Mitch: Your three rules are perfect. I also liked the articles you linked to, especially the first one. And yes, please do a vlog on it! That would be great.
What made Apple rank so high in many people's eyes is the marketing. Steve Jobs was a master salesman, no doubt about it. He could make a feature that was already on Android phones seem new and innovative when he was describing how that same feature worked on an iOS device.
Aside from customer expectations, you also have to take into consideration how the customer's attitude to these marketing practices evolve. Apple is seeing their market shares fall and you could say that with Steve gone, the blinders are off and people are starting to see that Apple's innovations aren't really so innovative after all.
Could the cost you mean be a certain indifference to releases that don't quite meet the standards of previous ones? Or even of releases from other franchises? I'd have to agree that there used to be so much shock and awe factor from the release of video games, especially the titles you mentioned.
Today, people are moving on to bigger and better things, and they want bigger and better. It raises the bar but it makes being a developer tougher as well.
Jason - Marketing cannot be differentiated from design, which cannot be differentiated from the overall user experience. Apple marketing at its best shows the customer how to use the product.
Some of the recent celebrity Apple Siri commercials have deviated from that formula.
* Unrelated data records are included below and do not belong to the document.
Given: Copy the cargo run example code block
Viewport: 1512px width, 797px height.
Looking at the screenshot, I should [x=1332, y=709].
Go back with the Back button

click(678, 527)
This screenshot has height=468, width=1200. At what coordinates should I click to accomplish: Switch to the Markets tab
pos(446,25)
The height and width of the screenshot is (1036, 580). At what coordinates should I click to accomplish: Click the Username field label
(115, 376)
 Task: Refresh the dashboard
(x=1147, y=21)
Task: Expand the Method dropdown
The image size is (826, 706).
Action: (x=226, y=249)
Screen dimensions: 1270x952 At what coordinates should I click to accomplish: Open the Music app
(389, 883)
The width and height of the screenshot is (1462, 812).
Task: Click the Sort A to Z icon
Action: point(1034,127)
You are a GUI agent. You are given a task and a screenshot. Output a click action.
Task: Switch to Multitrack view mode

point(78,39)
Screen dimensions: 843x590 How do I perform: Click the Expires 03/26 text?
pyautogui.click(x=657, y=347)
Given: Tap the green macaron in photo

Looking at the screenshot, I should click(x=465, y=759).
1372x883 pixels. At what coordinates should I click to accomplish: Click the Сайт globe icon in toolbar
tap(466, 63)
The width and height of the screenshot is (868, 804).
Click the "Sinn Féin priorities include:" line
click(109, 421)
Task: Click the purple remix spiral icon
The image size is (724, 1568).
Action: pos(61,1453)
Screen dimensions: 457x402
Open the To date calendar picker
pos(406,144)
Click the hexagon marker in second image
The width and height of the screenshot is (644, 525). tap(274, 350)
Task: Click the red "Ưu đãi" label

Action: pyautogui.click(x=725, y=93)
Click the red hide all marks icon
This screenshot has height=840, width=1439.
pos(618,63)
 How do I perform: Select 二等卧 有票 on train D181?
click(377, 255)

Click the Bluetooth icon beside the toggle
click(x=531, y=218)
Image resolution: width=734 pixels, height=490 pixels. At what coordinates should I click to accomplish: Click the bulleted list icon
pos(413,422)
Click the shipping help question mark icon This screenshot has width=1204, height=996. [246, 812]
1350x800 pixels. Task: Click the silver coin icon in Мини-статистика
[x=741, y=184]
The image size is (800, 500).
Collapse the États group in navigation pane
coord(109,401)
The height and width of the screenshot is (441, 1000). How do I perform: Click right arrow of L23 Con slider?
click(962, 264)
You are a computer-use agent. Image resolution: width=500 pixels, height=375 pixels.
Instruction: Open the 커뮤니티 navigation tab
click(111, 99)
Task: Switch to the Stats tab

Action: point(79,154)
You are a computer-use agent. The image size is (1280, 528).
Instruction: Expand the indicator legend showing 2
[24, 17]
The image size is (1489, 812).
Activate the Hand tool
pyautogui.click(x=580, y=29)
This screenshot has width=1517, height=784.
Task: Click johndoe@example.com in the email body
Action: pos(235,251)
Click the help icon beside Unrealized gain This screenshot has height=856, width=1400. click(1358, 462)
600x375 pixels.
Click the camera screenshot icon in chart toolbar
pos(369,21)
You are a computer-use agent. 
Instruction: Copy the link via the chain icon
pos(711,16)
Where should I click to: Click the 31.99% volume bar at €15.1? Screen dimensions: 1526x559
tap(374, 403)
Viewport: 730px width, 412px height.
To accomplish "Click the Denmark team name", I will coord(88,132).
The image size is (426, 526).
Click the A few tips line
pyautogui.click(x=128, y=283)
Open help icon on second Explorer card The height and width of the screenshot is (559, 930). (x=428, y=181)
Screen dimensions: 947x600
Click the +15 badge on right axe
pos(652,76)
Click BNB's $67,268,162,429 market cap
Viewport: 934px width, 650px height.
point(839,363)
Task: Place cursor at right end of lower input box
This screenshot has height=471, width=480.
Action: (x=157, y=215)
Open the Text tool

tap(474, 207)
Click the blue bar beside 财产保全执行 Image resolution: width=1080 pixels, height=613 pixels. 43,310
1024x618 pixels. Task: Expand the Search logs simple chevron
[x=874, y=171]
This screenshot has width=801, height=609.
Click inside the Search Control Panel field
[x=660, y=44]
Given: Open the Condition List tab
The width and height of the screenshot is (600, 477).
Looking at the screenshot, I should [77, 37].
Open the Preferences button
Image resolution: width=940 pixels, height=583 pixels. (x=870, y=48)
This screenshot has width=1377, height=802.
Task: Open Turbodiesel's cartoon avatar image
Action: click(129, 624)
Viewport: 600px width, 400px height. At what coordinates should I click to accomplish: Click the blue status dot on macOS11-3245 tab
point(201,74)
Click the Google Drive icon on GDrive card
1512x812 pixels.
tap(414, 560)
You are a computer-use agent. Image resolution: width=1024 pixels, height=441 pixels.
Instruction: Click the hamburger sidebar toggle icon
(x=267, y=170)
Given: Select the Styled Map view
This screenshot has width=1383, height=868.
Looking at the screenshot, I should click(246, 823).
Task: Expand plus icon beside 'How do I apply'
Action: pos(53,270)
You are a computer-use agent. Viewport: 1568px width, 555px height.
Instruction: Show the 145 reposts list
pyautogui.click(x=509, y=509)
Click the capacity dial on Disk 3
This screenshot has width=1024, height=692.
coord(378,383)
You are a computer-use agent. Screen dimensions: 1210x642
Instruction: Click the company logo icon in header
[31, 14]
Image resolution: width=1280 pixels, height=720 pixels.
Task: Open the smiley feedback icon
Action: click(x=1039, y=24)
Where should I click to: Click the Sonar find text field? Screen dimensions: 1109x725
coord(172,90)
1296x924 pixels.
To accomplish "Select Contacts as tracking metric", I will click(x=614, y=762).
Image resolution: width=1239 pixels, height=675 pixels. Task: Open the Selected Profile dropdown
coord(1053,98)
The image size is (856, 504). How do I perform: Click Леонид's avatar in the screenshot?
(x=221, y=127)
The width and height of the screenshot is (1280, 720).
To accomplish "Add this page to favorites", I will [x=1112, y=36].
It remains to be seen how successful they will be.
chuckgregory - The phrase has been around a while -- see this example from 2006 and this one from 2008. I think I've been using the phrase since the 90s.
To me, it involves doing some things that might be viewed as insubordinate, but end with the goal of making the organization, the boss, and me, all succeed. The first three rules of managing upward: "It's better to get forgiveness than permission." "It's easier to get forgiveness when what you did worked" and "Don't give the boss what she says she wants. Give her what she wants."
Good point, DrT. I think Apple's wild success comes more from their amazing ability to market than the products themselves. Don't get me wrong, they make great products, but how luring are those cool commercials that show such neat things that ordinary people probably wouldn't use, but we want it that much more because they showed us the capability on TV?
Thanks for sharing the link Matt. It is to the point. As Apple proved it to us with their iPad, market can be created as long as we are able show what it can do for individuals and create a connection between human nature and product itself such as interaction.
"but nothing like the leaps and bounds people see in gaming and animation"
I agree with you but it isnt exciting anymore... I remember few years back there used to be quite a buzz whenever EA released Need For Speed but now it is just another game inspite of the high level of detail in the game. I am afraid soon this thing is going to happen to Call of Duty and other famous titles.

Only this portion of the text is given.